To find the ratio, we do $10^{0.29}$. If you type that into a calculator, you get about 1.95.
This means we need about 1.95 times as many "partner base molecules" ($\mathrm{HPO}_{4}^{2-}$) as "acid molecules" ($\mathrm{H}_{2} \mathrm{PO}_{4}^{-}$) remaining in our solution.

5. **Calculate initial "acid molecules":**
We started with 200 mL (which is 0.200 Liters) of 0.10 M $\mathrm{NaH}_{2} \mathrm{PO}_{4}$.
"M" means "moles per liter," so it tells us how many "molecules" (moles) we have in a certain volume.
Initial moles of $\mathrm{H}_{2} \mathrm{PO}_{4}^{-}$ = $0.200 \mathrm{~L} \times 0.10 \mathrm{~mol/L} = 0.020 \mathrm{~mol}$.
So, we have 0.020 "moles" of our initial "acid molecules."

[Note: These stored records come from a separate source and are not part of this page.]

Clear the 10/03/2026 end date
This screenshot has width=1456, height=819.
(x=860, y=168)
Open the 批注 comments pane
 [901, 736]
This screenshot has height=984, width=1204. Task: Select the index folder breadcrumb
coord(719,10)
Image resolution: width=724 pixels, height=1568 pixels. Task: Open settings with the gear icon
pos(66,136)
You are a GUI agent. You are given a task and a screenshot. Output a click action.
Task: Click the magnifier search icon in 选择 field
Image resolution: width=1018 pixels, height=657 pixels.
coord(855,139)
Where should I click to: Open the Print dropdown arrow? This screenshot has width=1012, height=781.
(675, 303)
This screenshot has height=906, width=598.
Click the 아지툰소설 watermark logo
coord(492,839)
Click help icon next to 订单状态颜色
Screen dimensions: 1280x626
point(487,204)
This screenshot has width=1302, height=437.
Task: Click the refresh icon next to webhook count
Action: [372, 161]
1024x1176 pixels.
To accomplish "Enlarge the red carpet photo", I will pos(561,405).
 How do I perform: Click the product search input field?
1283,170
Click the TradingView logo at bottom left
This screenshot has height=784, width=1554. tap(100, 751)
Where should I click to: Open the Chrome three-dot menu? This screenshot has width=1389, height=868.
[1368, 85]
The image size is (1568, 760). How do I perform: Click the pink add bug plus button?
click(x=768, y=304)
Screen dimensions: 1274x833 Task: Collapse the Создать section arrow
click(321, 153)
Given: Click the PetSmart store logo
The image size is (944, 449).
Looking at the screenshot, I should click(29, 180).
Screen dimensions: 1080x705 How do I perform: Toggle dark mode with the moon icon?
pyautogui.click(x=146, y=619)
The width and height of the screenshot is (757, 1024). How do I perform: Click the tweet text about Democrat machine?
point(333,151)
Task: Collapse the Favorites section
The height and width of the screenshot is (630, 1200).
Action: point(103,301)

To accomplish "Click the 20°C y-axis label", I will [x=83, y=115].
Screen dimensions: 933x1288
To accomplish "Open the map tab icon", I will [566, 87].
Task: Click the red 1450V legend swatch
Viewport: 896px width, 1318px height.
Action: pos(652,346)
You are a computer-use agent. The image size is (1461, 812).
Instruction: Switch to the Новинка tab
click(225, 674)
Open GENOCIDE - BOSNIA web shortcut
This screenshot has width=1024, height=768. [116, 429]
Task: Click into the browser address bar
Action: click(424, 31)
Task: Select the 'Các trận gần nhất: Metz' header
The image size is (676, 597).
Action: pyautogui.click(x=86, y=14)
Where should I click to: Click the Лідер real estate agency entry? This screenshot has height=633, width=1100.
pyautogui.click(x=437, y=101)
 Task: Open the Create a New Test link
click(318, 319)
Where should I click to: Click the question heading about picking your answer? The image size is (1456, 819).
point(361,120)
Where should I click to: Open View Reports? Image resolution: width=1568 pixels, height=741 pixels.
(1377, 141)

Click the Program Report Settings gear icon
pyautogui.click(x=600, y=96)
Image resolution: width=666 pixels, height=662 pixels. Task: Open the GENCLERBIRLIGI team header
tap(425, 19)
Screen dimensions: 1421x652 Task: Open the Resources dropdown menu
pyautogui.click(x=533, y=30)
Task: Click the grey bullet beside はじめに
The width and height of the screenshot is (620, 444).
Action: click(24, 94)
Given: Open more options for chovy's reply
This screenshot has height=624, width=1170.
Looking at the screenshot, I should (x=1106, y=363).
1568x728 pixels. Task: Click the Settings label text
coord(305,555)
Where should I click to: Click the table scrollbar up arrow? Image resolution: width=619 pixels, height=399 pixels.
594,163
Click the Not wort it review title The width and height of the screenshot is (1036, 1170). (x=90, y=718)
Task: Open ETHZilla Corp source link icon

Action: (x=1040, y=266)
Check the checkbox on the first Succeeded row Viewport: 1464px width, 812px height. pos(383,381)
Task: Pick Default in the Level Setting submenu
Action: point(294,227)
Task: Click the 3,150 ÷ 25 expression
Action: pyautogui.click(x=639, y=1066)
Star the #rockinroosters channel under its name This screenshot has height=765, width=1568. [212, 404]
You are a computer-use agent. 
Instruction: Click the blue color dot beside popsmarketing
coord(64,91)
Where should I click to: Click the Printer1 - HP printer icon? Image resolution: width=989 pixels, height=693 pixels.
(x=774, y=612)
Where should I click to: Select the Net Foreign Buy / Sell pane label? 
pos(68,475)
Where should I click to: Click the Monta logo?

6. **Calculate how much base we need:**
Let's say we add $x$ moles of $\mathrm{NaOH}$.
* The "acid molecules" remaining will be: $0.020 - x$ moles (since $x$ moles reacted).
* The "partner base molecules" formed will be: $x$ moles.
Now, we use our desired ratio from step 4:
$\frac{\text{moles of } \mathrm{HPO}_{4}^{2-}}{\text{moles of } \mathrm{H}_{2} \mathrm{PO}_{4}^{-}} = 1.95$
$\frac{x}{0.020 - x} = 1.95$
Now, we solve for $x$:
$x = 1.95 \times (0.020 - x)$
$x = 1.95 \times 0.020 - 1.95x$
$x = 0.039 - 1.95x$
Add $1.95x$ to both sides:
$x + 1.95x = 0.039$
$2.95x = 0.039$
$x = \frac{0.039}{2.95}$
$x \approx 0.01322 \mathrm{~mol}$
So, we need about 0.01322 moles of $\mathrm{NaOH}$.

7. **Convert moles of base to volume:**
Our $\mathrm{NaOH}$ solution is 1.0 M, which means 1.0 mole of $\mathrm{NaOH}$ in every 1 Liter.
To find the volume needed:
Volume = Moles / Concentration
Volume = $0.01322 \mathrm{~mol} / 1.0 \mathrm{~mol/L} = 0.01322 \mathrm{~L}$
Since we usually measure liquids in milliliters (mL), we convert liters to milliliters (1 L = 1000 mL):
$0.01322 \mathrm{~L} \times 1000 \mathrm{~mL/L} = 13.22 \mathrm{~mL}$

Rounding this to a practical number, like to two significant figures, gives us 13 mL.